### About this exercise
Restate the full set of records exactly, word for word.

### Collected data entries
_ _ _ _ _ _ _
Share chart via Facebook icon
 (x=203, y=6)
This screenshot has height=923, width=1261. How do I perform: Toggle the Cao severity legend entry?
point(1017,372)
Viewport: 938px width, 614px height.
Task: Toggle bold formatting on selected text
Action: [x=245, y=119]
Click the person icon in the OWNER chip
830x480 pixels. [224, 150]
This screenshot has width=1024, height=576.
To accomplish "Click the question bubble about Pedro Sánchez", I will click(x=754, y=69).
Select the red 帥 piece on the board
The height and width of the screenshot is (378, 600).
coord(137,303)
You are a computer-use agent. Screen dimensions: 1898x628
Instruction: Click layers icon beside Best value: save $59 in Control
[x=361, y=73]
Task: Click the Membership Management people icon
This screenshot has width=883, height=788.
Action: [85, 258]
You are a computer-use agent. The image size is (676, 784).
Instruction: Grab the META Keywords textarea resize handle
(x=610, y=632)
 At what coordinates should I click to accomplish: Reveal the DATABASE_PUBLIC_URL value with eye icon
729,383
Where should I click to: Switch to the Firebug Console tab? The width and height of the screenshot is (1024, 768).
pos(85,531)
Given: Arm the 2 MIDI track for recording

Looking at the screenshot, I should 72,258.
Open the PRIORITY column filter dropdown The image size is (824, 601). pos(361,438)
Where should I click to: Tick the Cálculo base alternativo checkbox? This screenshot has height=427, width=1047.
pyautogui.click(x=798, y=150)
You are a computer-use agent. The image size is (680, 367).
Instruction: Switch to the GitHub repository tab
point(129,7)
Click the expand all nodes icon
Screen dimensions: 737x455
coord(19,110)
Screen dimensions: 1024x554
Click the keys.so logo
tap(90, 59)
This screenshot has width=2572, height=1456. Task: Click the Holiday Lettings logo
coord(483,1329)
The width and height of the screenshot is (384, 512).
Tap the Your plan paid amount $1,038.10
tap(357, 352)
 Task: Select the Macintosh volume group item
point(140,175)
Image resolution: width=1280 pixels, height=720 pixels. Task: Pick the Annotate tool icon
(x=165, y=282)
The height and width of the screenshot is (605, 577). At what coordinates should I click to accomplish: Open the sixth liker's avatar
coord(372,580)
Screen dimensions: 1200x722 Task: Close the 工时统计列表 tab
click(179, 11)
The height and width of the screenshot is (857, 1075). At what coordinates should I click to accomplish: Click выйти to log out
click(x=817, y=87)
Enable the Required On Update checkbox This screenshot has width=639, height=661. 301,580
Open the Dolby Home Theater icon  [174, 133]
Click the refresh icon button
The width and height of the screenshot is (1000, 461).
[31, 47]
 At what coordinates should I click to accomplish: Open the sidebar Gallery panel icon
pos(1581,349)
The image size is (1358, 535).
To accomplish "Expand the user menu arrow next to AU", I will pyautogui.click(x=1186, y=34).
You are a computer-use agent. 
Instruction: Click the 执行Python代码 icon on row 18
_ _ _ _ _ _ _
### Exercise output
Share chart via Facebook icon
 (x=203, y=6)
This screenshot has height=923, width=1261. How do I perform: Toggle the Cao severity legend entry?
point(1017,372)
Viewport: 938px width, 614px height.
Task: Toggle bold formatting on selected text
Action: [x=245, y=119]
Click the person icon in the OWNER chip
830x480 pixels. [224, 150]
This screenshot has width=1024, height=576.
To accomplish "Click the question bubble about Pedro Sánchez", I will click(x=754, y=69).
Select the red 帥 piece on the board
The height and width of the screenshot is (378, 600).
coord(137,303)
You are a computer-use agent. Screen dimensions: 1898x628
Instruction: Click layers icon beside Best value: save $59 in Control
[x=361, y=73]
Task: Click the Membership Management people icon
This screenshot has width=883, height=788.
Action: [85, 258]
You are a computer-use agent. The image size is (676, 784).
Instruction: Grab the META Keywords textarea resize handle
(x=610, y=632)
 At what coordinates should I click to accomplish: Reveal the DATABASE_PUBLIC_URL value with eye icon
729,383
Where should I click to: Switch to the Firebug Console tab? The width and height of the screenshot is (1024, 768).
pos(85,531)
Given: Arm the 2 MIDI track for recording

Looking at the screenshot, I should 72,258.
Open the PRIORITY column filter dropdown The image size is (824, 601). pos(361,438)
Where should I click to: Tick the Cálculo base alternativo checkbox? This screenshot has height=427, width=1047.
pyautogui.click(x=798, y=150)
You are a computer-use agent. The image size is (680, 367).
Instruction: Switch to the GitHub repository tab
point(129,7)
Click the expand all nodes icon
Screen dimensions: 737x455
coord(19,110)
Screen dimensions: 1024x554
Click the keys.so logo
tap(90, 59)
This screenshot has width=2572, height=1456. Task: Click the Holiday Lettings logo
coord(483,1329)
The width and height of the screenshot is (384, 512).
Tap the Your plan paid amount $1,038.10
tap(357, 352)
 Task: Select the Macintosh volume group item
point(140,175)
Image resolution: width=1280 pixels, height=720 pixels. Task: Pick the Annotate tool icon
(x=165, y=282)
The height and width of the screenshot is (605, 577). At what coordinates should I click to accomplish: Open the sixth liker's avatar
coord(372,580)
Screen dimensions: 1200x722 Task: Close the 工时统计列表 tab
click(179, 11)
The height and width of the screenshot is (857, 1075). At what coordinates should I click to accomplish: Click выйти to log out
click(x=817, y=87)
Enable the Required On Update checkbox This screenshot has width=639, height=661. 301,580
Open the Dolby Home Theater icon  [174, 133]
Click the refresh icon button
The width and height of the screenshot is (1000, 461).
[31, 47]
 At what coordinates should I click to accomplish: Open the sidebar Gallery panel icon
pos(1581,349)
The image size is (1358, 535).
To accomplish "Expand the user menu arrow next to AU", I will pyautogui.click(x=1186, y=34).
You are a computer-use agent. 
Instruction: Click the 执行Python代码 icon on row 18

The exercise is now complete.